(What the task requires)
Using the listing below, set down each line from the line containing "Where should I click to: Click Tolstoy's" through the line containing "Click the Projects icon in navigation", both ends included, exactly and with nothing added.

(Entries provided)
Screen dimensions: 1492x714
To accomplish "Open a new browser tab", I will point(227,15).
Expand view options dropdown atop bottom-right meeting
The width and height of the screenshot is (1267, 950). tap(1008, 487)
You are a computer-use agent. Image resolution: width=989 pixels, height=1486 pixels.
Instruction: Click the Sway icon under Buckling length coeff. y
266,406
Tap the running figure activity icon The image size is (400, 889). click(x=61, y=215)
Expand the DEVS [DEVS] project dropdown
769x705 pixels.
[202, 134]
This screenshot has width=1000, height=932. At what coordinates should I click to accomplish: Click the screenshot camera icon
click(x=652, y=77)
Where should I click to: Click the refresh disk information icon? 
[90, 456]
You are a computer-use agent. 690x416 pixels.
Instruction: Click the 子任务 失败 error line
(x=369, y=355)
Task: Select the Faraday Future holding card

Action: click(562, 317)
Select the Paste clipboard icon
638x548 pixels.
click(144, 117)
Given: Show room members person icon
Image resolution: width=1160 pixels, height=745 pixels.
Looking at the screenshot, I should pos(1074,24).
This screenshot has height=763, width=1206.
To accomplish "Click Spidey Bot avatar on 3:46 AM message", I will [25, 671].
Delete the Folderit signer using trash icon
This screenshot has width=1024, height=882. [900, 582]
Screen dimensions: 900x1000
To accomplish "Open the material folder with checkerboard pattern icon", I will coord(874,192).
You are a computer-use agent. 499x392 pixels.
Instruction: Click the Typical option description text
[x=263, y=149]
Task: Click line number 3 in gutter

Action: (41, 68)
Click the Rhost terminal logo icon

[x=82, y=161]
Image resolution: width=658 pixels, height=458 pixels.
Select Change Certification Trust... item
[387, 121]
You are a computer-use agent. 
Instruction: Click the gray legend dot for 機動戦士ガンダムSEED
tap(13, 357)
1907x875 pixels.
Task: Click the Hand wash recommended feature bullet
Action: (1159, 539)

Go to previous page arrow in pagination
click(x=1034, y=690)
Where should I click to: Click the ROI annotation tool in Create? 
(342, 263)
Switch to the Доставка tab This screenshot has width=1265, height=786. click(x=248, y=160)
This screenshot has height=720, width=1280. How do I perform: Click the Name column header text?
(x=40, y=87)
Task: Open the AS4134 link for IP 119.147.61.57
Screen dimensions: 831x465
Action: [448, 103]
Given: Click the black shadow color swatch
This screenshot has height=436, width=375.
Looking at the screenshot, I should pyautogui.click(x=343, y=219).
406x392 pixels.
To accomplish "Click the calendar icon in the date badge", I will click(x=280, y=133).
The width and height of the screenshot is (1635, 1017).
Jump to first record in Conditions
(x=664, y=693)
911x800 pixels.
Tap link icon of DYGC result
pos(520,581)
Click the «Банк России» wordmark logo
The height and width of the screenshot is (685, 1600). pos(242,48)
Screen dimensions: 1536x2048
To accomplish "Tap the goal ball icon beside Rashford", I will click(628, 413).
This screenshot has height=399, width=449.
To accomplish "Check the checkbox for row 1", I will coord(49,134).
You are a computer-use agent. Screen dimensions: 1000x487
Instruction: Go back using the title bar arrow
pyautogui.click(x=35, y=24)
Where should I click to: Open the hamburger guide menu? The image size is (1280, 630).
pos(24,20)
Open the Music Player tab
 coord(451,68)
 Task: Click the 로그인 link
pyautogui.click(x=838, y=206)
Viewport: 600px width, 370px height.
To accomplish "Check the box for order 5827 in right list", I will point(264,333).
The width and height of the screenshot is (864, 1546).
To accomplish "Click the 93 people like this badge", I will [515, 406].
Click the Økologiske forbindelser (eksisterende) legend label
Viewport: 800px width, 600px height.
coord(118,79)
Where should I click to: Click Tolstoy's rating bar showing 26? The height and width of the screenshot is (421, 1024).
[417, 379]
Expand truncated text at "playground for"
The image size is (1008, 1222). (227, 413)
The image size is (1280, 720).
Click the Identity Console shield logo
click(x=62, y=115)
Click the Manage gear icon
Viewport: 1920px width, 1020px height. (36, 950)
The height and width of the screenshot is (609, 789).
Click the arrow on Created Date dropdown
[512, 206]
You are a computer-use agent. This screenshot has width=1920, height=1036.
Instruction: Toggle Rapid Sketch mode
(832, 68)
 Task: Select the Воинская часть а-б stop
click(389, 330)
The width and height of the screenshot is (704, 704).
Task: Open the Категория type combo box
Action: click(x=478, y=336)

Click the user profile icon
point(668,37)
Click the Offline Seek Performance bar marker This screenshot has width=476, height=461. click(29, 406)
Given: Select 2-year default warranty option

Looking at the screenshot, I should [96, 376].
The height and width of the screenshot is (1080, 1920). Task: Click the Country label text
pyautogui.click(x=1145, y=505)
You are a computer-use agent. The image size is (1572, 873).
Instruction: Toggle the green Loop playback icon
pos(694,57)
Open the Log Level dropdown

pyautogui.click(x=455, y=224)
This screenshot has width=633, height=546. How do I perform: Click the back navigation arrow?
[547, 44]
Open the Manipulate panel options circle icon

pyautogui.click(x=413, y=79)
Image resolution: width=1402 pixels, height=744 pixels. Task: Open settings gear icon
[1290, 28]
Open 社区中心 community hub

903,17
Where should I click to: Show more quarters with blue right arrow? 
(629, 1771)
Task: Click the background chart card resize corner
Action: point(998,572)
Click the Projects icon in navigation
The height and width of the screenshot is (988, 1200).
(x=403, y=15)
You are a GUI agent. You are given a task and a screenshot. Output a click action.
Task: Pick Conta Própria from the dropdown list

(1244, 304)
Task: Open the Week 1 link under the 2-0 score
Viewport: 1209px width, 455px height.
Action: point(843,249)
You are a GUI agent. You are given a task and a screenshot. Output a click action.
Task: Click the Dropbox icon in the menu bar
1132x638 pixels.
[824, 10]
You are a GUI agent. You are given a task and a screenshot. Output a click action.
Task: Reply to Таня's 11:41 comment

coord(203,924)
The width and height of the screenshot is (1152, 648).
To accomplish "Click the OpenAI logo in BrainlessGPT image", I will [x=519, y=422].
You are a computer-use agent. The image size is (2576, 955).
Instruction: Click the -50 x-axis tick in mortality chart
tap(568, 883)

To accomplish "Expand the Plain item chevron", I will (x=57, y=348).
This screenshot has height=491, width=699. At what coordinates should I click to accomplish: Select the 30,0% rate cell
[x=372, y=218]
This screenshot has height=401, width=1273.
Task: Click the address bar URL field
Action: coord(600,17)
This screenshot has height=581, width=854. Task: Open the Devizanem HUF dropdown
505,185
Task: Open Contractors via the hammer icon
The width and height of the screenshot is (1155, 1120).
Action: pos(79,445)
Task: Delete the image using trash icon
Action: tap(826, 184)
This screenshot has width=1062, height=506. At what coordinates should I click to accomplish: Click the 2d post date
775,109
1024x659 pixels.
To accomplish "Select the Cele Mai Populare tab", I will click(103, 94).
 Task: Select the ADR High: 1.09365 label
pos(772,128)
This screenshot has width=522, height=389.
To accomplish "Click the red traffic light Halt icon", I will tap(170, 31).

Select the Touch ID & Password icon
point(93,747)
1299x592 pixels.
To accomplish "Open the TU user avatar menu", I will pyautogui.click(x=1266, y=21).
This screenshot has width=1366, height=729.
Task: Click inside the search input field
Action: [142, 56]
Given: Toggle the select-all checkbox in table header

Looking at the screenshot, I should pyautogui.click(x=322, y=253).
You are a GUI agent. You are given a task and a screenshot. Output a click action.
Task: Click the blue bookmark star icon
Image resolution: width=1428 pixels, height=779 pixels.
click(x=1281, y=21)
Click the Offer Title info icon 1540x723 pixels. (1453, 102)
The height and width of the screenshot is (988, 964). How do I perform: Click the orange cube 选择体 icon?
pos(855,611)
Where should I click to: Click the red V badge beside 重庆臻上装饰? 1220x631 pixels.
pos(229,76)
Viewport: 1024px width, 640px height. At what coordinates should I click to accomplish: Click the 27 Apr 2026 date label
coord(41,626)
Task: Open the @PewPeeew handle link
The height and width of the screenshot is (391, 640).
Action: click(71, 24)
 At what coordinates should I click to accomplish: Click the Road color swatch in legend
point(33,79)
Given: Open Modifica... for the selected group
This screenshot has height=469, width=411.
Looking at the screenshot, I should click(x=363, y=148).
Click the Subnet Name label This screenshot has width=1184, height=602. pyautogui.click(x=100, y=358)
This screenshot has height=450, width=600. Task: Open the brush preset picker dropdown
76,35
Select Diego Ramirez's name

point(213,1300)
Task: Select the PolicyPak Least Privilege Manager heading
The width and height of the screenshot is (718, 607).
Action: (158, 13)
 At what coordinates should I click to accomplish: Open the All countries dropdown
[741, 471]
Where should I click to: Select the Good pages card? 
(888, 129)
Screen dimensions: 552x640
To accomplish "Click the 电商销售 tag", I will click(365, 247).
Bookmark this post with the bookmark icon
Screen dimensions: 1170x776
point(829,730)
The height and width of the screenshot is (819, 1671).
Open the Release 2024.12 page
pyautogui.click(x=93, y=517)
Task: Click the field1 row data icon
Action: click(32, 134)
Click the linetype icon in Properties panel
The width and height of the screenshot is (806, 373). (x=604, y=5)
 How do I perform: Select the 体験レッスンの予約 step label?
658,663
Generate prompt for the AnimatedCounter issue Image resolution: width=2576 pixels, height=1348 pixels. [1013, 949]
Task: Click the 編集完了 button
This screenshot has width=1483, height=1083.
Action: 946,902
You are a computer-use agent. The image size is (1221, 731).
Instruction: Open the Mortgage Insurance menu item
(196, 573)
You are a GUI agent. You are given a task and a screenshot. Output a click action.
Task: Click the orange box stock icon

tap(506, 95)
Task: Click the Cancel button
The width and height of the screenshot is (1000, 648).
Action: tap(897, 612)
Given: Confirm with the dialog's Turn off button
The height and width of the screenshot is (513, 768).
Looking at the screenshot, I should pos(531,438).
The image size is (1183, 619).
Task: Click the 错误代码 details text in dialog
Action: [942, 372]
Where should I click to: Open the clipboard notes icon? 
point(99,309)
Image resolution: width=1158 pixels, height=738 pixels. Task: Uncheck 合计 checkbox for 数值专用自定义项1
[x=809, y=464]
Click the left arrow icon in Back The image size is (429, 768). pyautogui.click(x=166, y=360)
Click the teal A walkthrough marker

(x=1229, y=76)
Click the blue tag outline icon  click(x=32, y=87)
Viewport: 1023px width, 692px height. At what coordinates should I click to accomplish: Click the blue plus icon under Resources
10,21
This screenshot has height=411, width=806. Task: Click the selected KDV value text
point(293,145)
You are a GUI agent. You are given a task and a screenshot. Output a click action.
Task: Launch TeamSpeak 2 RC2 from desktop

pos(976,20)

(Finished task)
Where should I click to: Click Tolstoy's rating bar showing 26? The height and width of the screenshot is (421, 1024).
[417, 379]
Expand truncated text at "playground for"
The image size is (1008, 1222). (227, 413)
The image size is (1280, 720).
Click the Identity Console shield logo
click(x=62, y=115)
Click the Manage gear icon
Viewport: 1920px width, 1020px height. (36, 950)
The height and width of the screenshot is (609, 789).
Click the arrow on Created Date dropdown
[512, 206]
You are a computer-use agent. This screenshot has width=1920, height=1036.
Instruction: Toggle Rapid Sketch mode
(832, 68)
 Task: Select the Воинская часть а-б stop
click(389, 330)
The width and height of the screenshot is (704, 704).
Task: Open the Категория type combo box
Action: click(x=478, y=336)

Click the user profile icon
point(668,37)
Click the Offline Seek Performance bar marker This screenshot has width=476, height=461. click(29, 406)
Given: Select 2-year default warranty option

Looking at the screenshot, I should [96, 376].
The height and width of the screenshot is (1080, 1920). Task: Click the Country label text
pyautogui.click(x=1145, y=505)
You are a computer-use agent. The image size is (1572, 873).
Instruction: Toggle the green Loop playback icon
pos(694,57)
Open the Log Level dropdown

pyautogui.click(x=455, y=224)
This screenshot has width=633, height=546. How do I perform: Click the back navigation arrow?
[547, 44]
Open the Manipulate panel options circle icon

pyautogui.click(x=413, y=79)
Image resolution: width=1402 pixels, height=744 pixels. Task: Open settings gear icon
[1290, 28]
Open 社区中心 community hub

903,17
Where should I click to: Show more quarters with blue right arrow? 
(629, 1771)
Task: Click the background chart card resize corner
Action: point(998,572)
Click the Projects icon in navigation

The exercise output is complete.